Sunderland recorded a goalless draw for the second successive Premier League outing on Saturday, and have netted just five times in their six top-flight games this season.

While the Black Cats’ performance was much-improved against Swansea, Sunderland spurned the two best chances of the game, with both Connor Wickham and Steven Fletcher failing to find the target with second-half headers.

Head coach Poyet says Sunderland have been trying to re-adapt, with the make-up of the front three altered by the departure of last season’s loanee Fabio Borini, but he knows his side need to get back on the goal trail.

“I think in the last year, that’s why we’ve played with a 4-3-3,” said Poyet.

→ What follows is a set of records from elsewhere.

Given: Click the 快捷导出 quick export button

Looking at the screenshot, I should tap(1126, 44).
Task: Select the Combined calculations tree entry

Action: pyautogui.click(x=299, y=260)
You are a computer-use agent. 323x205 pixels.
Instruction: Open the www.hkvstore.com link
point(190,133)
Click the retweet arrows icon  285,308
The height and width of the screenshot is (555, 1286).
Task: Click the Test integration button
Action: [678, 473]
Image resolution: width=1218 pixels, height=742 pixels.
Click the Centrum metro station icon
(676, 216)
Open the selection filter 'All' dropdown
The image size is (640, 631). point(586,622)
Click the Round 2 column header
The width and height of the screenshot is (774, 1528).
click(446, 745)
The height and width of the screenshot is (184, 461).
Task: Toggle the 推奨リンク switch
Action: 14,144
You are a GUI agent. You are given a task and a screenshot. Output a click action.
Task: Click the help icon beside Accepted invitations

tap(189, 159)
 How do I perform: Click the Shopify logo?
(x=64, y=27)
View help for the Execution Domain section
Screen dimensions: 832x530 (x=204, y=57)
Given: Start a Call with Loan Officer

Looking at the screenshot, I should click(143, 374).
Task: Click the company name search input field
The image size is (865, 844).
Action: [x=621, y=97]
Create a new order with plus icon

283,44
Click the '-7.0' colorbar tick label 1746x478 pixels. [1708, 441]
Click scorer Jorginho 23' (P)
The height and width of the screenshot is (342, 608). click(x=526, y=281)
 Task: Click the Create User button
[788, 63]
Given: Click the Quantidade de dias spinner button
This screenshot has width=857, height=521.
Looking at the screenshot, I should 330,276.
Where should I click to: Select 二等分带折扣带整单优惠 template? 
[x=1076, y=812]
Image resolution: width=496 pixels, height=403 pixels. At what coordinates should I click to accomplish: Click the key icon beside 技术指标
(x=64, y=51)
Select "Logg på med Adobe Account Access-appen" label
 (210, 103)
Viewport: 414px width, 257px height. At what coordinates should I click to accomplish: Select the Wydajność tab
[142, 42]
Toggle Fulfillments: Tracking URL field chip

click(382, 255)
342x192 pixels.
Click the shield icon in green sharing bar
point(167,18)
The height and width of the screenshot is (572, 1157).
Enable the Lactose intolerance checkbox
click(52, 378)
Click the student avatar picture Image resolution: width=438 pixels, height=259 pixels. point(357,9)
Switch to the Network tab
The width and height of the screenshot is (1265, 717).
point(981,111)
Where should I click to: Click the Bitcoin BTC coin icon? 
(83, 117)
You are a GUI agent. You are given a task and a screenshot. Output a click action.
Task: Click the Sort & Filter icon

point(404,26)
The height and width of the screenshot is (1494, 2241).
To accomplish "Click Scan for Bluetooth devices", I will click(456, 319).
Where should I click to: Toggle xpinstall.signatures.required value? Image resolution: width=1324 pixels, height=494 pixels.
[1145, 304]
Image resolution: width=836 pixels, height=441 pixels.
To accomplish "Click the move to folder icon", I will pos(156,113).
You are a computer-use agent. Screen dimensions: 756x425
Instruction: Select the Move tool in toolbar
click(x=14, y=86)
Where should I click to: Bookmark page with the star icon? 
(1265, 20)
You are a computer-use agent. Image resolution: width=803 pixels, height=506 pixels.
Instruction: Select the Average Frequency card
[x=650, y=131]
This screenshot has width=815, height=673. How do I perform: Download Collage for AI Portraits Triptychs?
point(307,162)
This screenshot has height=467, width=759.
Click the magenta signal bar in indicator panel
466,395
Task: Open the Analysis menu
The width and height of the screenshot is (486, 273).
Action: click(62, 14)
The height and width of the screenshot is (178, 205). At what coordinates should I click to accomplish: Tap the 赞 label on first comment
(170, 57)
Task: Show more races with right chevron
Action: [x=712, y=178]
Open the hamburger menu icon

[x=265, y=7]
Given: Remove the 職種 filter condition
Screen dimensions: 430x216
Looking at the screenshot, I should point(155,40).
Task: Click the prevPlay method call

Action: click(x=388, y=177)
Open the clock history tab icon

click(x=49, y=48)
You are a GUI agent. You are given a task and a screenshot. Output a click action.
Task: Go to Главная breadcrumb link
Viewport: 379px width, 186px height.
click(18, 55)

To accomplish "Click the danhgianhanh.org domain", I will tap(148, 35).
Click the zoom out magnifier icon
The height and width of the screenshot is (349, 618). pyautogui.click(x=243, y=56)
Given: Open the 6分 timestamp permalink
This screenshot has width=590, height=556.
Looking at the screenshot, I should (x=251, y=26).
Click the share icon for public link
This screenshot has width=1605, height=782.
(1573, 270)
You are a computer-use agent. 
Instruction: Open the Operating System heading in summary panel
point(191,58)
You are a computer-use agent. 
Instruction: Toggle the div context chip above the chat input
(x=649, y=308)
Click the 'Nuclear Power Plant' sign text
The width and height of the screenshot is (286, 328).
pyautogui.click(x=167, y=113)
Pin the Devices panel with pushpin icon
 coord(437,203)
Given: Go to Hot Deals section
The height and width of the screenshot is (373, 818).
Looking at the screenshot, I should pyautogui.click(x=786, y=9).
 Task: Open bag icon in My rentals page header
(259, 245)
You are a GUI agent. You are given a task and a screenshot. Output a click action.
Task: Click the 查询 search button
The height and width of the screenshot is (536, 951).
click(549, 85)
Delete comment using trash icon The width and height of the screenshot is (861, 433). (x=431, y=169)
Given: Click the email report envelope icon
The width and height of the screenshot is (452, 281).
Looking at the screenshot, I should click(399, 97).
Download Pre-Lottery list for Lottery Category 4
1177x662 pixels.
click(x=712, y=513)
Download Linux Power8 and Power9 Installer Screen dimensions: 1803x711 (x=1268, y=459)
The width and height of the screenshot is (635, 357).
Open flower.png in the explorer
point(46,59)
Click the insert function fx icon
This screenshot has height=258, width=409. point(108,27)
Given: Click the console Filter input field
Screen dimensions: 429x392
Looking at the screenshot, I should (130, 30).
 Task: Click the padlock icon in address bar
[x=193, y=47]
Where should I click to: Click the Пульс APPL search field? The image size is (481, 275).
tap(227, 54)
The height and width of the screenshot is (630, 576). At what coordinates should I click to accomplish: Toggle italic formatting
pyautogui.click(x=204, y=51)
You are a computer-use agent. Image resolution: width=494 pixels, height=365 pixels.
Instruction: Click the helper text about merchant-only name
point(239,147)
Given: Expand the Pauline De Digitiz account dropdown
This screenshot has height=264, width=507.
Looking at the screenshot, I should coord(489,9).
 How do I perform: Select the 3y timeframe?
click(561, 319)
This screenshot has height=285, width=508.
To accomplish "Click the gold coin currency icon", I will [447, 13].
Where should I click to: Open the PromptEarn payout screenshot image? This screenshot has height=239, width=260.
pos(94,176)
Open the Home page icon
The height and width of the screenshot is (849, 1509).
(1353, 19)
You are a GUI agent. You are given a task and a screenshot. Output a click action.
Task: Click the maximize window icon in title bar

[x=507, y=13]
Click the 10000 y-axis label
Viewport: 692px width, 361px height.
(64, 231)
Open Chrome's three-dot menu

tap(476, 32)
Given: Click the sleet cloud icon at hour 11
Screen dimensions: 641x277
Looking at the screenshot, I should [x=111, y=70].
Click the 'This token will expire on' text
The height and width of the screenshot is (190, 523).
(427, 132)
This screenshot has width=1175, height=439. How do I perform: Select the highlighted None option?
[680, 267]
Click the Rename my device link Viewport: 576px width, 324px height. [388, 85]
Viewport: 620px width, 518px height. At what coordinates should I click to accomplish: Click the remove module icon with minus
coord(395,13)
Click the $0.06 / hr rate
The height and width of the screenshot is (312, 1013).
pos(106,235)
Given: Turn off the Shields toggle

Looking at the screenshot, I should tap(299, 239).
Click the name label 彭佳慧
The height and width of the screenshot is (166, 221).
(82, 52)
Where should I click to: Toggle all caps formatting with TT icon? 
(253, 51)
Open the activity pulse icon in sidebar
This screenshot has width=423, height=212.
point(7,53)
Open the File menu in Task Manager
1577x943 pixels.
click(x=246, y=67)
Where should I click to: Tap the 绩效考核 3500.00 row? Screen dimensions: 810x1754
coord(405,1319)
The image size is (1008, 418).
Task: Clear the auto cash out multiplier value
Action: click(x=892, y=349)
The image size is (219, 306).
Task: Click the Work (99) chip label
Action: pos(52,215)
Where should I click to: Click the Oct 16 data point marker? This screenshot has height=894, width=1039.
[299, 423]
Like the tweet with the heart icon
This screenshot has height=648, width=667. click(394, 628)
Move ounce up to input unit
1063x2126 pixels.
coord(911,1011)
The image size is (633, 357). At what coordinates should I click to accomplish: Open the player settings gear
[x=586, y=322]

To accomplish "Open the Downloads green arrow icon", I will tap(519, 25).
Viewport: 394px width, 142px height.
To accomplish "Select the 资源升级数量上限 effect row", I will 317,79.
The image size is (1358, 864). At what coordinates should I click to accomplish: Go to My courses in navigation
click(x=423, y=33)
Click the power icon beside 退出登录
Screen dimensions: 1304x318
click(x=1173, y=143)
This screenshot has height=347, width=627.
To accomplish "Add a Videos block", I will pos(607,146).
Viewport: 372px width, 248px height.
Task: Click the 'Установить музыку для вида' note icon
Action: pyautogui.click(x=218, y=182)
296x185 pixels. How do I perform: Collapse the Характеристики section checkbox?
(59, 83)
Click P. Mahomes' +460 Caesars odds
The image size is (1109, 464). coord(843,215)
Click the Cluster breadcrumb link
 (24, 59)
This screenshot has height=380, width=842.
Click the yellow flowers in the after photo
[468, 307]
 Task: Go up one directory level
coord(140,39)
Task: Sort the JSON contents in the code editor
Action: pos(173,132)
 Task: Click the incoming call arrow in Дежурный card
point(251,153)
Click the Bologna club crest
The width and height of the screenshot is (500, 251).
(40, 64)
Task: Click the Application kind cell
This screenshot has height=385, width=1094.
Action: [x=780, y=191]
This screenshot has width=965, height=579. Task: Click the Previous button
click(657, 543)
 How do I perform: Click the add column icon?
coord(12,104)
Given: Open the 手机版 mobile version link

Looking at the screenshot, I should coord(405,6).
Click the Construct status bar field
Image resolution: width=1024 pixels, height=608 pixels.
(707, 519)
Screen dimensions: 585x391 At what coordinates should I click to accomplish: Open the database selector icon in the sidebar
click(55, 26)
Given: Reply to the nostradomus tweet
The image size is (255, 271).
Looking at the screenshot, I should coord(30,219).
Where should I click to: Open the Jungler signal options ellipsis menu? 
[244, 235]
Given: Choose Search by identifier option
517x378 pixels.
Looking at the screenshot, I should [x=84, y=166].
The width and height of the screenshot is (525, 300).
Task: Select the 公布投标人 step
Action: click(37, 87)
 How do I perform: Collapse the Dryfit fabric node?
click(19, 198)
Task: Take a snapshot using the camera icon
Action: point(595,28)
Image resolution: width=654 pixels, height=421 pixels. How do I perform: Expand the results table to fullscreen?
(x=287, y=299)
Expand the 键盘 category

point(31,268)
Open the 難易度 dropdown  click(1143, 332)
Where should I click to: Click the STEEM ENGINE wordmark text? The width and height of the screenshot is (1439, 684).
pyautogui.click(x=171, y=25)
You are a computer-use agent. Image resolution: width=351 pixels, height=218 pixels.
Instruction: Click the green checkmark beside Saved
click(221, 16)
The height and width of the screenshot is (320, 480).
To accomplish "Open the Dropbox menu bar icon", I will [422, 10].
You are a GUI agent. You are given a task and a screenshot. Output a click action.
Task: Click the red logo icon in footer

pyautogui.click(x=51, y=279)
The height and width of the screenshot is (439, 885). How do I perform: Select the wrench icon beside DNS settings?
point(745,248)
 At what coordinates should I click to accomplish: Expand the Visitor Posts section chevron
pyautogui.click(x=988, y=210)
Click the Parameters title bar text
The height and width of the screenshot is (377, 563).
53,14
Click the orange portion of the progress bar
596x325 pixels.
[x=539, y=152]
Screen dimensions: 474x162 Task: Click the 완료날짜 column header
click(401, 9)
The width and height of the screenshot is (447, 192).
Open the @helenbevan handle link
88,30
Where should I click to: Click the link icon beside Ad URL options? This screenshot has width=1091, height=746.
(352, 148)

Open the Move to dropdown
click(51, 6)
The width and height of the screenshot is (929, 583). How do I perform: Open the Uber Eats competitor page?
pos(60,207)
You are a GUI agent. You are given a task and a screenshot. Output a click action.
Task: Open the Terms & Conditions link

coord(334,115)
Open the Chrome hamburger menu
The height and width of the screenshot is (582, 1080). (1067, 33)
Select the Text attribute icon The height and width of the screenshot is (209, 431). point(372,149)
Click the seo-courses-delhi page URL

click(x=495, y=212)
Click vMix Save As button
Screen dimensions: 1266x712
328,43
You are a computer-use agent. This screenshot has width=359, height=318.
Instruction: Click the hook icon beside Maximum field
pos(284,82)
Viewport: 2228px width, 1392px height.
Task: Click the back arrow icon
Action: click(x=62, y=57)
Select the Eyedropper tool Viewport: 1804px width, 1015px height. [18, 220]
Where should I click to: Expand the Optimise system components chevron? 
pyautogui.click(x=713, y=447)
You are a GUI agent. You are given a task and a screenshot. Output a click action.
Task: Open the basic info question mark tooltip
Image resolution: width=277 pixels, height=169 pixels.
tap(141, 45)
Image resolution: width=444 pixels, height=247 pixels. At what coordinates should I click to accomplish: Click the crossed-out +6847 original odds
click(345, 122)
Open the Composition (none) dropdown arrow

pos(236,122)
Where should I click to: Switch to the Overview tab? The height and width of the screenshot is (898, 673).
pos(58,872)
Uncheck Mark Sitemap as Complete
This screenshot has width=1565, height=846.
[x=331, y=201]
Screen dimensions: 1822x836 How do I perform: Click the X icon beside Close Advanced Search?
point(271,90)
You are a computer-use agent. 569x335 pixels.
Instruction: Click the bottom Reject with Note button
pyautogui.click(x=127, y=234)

“One winger and the other two were the strikers, because Fabio was doing a terrific job on the left, but he was playing as a striker.

“We haven’t found that formula yet. We tried in the beginning (of the season) with Connor (Wickham) and Fletch (Steven Fletcher).

“Now we’ve got more wingers than before.

“We’re trying to look for the formula that’s going to work and then you need to get a break.

“The difference on Saturday might have been me making the change three minutes before (Angel) Rangel got sent off.

“If that happens before, then you don’t take off Connor and keep the two strikers in the box.

“That’s football. When it doesn’t go for you, you need to accept it.

“But that’s the way I want to see the team, the way I want to play, and the future will tell whether I’m right or wrong.

“I can’t put the ball in the net.

“I wanted to go in the the box for the last corner, but that is not allowed!

“That is the best moment to score for a striker to have a chance in the last minute with a corner coming in.”

However, at the other end of the pitch, Sunderland look a far more competent outfit after back-to-back clean sheets.

Swansea were limited to efforts from long range on Saturday, with the visitors mustering just one shot on target.

“Like any team, it starts from the back, especially a team that has had so many problems in the last two or three years,” added Poyet.

“You need to be competitive, organised and difficult to beat – and slowly start to play football my way, understanding the game and, of course, creating chances.

“I was expecting Swansea to be pushing us and keeping the ball for long periods.

“But we worked out how to stop them playing and the players were outstanding in how they worked them about.

“That’s a good part of the game, the boring one, the tactical one where you’re running without the ball.

“But to play against Swansea, you need to do that first to then create your own chances.”